(Excerpts from a dataset)
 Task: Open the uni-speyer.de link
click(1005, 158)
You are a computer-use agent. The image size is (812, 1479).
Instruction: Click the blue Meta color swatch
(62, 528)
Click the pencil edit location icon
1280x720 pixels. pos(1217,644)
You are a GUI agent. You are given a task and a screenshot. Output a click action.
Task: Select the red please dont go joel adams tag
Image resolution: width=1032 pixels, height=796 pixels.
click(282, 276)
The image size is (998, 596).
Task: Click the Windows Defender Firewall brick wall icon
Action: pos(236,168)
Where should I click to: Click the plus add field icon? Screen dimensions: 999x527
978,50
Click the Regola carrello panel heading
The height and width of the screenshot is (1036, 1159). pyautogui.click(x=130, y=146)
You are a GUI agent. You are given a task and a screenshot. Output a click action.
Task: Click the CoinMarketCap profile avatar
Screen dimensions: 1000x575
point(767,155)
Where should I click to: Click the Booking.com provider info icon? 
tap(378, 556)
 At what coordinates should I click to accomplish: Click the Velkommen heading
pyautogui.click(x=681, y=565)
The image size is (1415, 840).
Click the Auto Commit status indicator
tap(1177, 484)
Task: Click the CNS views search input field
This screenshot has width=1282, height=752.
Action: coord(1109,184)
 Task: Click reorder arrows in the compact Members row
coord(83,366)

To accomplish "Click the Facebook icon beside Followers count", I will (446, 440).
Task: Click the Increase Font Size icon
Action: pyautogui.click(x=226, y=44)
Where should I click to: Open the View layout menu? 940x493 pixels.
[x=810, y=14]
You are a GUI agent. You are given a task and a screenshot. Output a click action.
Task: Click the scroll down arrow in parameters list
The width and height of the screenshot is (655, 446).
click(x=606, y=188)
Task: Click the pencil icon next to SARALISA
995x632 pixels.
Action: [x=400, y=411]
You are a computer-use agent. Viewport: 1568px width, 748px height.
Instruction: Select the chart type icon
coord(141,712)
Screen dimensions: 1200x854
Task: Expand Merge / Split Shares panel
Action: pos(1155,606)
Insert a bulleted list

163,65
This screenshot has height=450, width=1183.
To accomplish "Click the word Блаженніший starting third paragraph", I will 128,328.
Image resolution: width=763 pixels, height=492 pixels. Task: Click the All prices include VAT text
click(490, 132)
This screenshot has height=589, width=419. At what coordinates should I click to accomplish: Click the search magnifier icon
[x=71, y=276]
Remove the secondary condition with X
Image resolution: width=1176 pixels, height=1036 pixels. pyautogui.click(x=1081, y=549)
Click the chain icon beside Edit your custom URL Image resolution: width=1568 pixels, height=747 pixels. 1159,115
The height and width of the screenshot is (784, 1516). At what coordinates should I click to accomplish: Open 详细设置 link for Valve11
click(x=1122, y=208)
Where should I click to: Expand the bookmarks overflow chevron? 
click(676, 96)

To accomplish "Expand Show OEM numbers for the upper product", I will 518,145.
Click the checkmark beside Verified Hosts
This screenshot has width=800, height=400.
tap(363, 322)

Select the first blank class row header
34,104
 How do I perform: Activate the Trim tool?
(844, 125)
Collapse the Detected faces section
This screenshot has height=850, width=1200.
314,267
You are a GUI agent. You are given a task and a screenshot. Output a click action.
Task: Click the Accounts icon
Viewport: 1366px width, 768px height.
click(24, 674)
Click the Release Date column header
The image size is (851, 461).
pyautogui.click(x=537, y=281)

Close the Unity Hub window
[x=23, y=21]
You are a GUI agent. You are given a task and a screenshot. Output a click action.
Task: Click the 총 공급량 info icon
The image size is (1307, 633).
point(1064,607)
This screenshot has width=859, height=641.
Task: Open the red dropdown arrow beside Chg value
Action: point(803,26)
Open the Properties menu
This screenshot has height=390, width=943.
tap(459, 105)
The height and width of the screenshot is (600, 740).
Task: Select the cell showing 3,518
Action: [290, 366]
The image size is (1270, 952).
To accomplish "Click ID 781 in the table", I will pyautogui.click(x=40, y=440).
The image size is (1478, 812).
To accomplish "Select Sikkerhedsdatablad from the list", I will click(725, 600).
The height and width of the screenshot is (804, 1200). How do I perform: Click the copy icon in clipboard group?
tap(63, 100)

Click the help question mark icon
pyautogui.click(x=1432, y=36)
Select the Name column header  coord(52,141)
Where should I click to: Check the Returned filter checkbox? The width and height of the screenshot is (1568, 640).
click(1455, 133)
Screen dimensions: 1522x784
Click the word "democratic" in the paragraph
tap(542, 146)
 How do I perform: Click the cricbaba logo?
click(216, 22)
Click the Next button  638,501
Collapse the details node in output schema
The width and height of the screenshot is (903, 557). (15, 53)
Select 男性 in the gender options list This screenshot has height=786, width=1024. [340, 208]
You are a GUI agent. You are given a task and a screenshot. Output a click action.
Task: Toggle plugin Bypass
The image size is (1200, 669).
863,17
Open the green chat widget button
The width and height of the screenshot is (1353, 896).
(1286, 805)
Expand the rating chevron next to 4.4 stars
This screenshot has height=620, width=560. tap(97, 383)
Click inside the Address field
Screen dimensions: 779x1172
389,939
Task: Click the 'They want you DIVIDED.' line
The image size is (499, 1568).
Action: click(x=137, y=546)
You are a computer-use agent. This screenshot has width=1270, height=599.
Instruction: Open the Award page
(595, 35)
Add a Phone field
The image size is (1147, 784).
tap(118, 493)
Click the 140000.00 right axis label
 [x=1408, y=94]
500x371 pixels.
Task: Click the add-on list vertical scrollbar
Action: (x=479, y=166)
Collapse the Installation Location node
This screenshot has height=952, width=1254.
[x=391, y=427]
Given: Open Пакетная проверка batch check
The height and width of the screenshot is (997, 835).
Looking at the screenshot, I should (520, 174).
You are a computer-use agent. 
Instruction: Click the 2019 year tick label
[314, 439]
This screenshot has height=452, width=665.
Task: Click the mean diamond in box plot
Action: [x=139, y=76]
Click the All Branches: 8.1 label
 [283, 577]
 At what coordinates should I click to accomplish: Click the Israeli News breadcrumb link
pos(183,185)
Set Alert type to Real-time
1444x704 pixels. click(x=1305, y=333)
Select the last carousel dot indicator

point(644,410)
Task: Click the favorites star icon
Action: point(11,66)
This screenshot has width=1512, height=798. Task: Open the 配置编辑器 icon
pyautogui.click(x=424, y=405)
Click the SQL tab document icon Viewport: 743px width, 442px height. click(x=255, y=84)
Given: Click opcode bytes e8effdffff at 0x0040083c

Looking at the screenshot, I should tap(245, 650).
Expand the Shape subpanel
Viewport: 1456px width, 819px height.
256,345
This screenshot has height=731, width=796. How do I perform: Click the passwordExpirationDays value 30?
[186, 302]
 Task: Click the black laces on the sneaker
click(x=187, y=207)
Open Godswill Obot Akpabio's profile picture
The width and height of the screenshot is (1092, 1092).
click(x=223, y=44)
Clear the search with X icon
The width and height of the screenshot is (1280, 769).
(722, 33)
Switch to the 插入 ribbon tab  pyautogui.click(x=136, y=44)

> **Task**: The lines that contain the word "profile" are wanted; copy each of them from the records.

> **Response**:
Task: Click the CoinMarketCap profile avatar
Open Godswill Obot Akpabio's profile picture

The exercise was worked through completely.